■ **EXTRACTED MATERIAL**:
◆ ◆ ◆ ◆
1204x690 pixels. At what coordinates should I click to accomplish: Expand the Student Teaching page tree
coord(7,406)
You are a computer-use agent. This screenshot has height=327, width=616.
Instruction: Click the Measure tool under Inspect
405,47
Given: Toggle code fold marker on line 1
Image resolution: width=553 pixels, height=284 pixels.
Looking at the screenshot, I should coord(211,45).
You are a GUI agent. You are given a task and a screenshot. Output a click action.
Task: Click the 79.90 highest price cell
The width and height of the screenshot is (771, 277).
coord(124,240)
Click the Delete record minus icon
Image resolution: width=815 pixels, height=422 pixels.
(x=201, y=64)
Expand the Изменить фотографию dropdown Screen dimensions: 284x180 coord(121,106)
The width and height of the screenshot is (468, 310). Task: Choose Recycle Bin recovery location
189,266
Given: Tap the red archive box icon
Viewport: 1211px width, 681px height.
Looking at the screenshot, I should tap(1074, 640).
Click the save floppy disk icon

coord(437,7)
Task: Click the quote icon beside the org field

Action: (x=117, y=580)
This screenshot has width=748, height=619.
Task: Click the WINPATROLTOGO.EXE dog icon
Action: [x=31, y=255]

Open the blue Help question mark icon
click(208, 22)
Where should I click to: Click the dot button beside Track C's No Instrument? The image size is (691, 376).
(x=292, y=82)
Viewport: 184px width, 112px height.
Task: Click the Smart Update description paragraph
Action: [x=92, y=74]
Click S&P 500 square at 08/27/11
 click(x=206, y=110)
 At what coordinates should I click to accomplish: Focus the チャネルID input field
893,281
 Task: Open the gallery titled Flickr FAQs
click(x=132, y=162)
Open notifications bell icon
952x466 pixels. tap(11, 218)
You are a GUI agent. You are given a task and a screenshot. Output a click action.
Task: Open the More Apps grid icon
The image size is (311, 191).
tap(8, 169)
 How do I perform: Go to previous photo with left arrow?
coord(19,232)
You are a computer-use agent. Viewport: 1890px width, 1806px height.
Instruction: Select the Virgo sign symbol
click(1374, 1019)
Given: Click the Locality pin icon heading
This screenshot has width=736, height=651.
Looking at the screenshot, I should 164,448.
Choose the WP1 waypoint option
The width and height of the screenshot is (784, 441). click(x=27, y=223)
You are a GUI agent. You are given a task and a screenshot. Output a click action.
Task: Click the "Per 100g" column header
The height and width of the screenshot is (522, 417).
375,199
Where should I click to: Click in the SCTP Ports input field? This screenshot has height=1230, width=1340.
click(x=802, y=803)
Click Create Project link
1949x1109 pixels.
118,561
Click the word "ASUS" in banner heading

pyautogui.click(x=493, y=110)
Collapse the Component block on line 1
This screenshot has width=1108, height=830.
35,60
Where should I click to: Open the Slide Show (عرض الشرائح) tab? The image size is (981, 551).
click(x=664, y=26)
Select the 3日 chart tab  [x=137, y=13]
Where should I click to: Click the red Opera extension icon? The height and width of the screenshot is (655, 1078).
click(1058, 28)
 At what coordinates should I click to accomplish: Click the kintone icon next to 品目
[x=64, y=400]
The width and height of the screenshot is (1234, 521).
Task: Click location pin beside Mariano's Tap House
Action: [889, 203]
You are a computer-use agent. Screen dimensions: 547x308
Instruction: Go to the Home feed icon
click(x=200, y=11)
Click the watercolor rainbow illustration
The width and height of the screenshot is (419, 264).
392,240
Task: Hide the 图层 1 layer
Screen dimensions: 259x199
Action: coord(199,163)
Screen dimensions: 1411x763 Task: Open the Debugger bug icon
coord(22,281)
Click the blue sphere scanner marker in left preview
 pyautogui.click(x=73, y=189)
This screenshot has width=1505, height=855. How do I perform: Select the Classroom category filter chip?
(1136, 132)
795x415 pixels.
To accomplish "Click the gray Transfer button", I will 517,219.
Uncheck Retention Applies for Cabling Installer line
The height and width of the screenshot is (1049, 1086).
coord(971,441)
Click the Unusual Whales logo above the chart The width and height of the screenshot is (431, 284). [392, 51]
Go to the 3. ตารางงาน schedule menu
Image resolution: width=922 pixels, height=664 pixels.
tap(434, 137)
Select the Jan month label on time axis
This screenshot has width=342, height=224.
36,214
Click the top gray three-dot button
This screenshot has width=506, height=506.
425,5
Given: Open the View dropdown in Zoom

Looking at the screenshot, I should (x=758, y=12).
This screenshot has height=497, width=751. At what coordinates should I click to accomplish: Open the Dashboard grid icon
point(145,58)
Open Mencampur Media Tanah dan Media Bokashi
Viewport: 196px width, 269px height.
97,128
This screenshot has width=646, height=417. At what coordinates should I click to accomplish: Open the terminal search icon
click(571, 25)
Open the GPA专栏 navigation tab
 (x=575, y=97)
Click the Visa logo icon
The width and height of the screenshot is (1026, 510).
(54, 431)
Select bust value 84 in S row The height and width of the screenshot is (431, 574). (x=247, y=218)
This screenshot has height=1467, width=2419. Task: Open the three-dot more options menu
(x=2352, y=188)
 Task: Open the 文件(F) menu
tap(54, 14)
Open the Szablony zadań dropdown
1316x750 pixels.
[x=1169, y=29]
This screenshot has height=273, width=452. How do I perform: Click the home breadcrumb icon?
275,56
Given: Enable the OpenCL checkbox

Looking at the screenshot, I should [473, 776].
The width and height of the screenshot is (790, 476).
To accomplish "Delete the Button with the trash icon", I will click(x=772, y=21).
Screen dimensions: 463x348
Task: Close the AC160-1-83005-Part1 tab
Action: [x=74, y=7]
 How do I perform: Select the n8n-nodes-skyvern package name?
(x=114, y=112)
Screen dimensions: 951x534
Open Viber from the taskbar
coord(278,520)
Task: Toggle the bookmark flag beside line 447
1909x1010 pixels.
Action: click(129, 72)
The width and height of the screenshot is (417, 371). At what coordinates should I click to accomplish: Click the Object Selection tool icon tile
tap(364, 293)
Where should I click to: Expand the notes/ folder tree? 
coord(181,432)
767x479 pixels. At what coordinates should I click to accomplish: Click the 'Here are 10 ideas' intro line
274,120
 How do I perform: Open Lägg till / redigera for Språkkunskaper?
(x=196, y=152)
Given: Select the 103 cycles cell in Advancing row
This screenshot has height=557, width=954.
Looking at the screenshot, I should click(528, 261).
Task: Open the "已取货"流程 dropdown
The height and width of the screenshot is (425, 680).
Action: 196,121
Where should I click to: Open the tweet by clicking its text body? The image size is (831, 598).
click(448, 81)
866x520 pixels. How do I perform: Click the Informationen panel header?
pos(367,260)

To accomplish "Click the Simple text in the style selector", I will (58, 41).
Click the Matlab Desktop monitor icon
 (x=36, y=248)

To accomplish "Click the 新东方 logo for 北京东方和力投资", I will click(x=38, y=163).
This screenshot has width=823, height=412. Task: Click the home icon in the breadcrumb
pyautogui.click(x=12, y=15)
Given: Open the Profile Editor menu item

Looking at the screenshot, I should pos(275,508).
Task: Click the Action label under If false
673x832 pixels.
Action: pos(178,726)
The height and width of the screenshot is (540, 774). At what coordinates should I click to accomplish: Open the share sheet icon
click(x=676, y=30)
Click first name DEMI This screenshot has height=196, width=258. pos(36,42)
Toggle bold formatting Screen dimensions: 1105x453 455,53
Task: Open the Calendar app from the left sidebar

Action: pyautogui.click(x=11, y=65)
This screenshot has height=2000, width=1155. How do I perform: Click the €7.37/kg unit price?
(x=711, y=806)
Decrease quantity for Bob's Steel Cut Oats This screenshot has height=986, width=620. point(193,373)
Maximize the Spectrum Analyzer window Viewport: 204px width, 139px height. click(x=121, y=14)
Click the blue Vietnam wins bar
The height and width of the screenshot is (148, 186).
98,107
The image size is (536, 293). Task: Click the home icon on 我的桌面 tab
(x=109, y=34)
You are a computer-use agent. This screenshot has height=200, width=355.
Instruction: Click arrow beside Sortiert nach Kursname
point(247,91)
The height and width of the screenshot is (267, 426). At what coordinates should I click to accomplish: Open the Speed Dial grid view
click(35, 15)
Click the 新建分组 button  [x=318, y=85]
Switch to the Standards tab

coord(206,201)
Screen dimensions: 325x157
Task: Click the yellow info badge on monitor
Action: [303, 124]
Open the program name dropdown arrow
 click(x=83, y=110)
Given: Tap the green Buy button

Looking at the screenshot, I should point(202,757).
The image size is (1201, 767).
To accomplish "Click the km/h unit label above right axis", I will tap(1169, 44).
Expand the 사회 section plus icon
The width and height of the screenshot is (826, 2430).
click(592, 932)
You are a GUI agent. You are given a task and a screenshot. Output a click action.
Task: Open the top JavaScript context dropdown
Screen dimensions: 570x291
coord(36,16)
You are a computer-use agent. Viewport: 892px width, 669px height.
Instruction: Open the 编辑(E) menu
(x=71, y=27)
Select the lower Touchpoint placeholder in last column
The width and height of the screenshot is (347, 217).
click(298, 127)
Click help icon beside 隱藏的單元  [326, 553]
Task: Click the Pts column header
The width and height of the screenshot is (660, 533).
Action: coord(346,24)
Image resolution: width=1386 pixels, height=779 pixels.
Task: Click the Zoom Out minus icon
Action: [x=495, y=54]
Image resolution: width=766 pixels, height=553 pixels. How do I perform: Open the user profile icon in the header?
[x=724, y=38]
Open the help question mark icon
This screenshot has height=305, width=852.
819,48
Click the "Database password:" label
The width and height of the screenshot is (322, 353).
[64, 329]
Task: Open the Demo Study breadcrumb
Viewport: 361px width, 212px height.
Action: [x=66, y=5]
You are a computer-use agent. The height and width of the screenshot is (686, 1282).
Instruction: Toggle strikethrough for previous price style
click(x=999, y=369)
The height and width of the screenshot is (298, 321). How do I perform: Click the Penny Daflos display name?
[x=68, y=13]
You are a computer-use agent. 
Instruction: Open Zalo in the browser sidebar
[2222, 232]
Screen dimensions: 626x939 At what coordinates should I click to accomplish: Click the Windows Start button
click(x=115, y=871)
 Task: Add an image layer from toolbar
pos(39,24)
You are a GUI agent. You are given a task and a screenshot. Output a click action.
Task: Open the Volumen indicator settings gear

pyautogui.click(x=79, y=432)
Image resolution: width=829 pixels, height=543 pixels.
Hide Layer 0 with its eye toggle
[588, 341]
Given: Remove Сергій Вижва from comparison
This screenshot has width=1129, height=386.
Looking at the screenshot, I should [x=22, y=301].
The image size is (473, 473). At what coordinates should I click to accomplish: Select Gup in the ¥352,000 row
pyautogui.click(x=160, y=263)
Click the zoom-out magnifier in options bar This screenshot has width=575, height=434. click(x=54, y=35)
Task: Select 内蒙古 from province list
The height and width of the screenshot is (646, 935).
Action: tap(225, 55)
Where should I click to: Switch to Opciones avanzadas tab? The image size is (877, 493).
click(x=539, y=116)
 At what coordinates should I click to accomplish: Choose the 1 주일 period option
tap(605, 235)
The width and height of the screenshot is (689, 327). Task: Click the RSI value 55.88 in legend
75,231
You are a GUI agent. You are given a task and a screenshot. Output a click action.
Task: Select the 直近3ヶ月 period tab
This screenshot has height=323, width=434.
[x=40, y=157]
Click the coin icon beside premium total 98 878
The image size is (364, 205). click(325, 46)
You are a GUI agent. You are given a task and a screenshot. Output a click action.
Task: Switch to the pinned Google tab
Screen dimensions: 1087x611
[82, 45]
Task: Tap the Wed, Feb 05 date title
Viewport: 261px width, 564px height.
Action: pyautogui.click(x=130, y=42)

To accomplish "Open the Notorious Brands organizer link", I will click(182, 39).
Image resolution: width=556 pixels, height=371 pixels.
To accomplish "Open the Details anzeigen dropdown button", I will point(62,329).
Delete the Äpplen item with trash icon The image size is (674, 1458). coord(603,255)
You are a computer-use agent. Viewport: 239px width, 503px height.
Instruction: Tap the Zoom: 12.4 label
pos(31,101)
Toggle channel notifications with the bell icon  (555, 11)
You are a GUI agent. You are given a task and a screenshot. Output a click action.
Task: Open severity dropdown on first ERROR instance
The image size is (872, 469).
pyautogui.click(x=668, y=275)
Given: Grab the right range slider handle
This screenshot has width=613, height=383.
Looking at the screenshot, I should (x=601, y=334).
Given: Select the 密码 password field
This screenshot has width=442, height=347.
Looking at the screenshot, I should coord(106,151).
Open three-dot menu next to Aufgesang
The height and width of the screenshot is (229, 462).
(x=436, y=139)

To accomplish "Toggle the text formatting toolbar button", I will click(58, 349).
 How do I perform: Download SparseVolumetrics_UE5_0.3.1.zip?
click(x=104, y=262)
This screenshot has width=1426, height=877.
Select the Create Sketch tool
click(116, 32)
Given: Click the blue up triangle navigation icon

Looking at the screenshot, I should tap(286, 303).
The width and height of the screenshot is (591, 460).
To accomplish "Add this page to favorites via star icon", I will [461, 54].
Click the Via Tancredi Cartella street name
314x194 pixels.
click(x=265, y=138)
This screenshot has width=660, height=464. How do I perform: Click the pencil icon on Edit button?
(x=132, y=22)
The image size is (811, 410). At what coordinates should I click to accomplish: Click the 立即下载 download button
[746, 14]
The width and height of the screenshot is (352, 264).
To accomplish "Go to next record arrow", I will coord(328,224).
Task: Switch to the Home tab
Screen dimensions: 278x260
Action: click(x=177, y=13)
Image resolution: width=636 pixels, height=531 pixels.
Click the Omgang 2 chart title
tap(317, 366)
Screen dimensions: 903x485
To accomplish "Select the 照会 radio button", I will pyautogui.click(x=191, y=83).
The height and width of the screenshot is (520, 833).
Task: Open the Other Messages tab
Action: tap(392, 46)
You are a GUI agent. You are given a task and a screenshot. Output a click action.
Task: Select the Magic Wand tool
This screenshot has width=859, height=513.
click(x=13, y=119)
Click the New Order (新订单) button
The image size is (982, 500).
◆ ◆ ◆ ◆
■ **DIRECTIONS**:
Output the rows word for word, from the start of the rows through the line containing "(x=201, y=64)", including both of those lines.

■ **ANSWER BELOW**:
1204x690 pixels. At what coordinates should I click to accomplish: Expand the Student Teaching page tree
coord(7,406)
You are a computer-use agent. This screenshot has height=327, width=616.
Instruction: Click the Measure tool under Inspect
405,47
Given: Toggle code fold marker on line 1
Image resolution: width=553 pixels, height=284 pixels.
Looking at the screenshot, I should coord(211,45).
You are a GUI agent. You are given a task and a screenshot. Output a click action.
Task: Click the 79.90 highest price cell
The width and height of the screenshot is (771, 277).
coord(124,240)
Click the Delete record minus icon
Image resolution: width=815 pixels, height=422 pixels.
(x=201, y=64)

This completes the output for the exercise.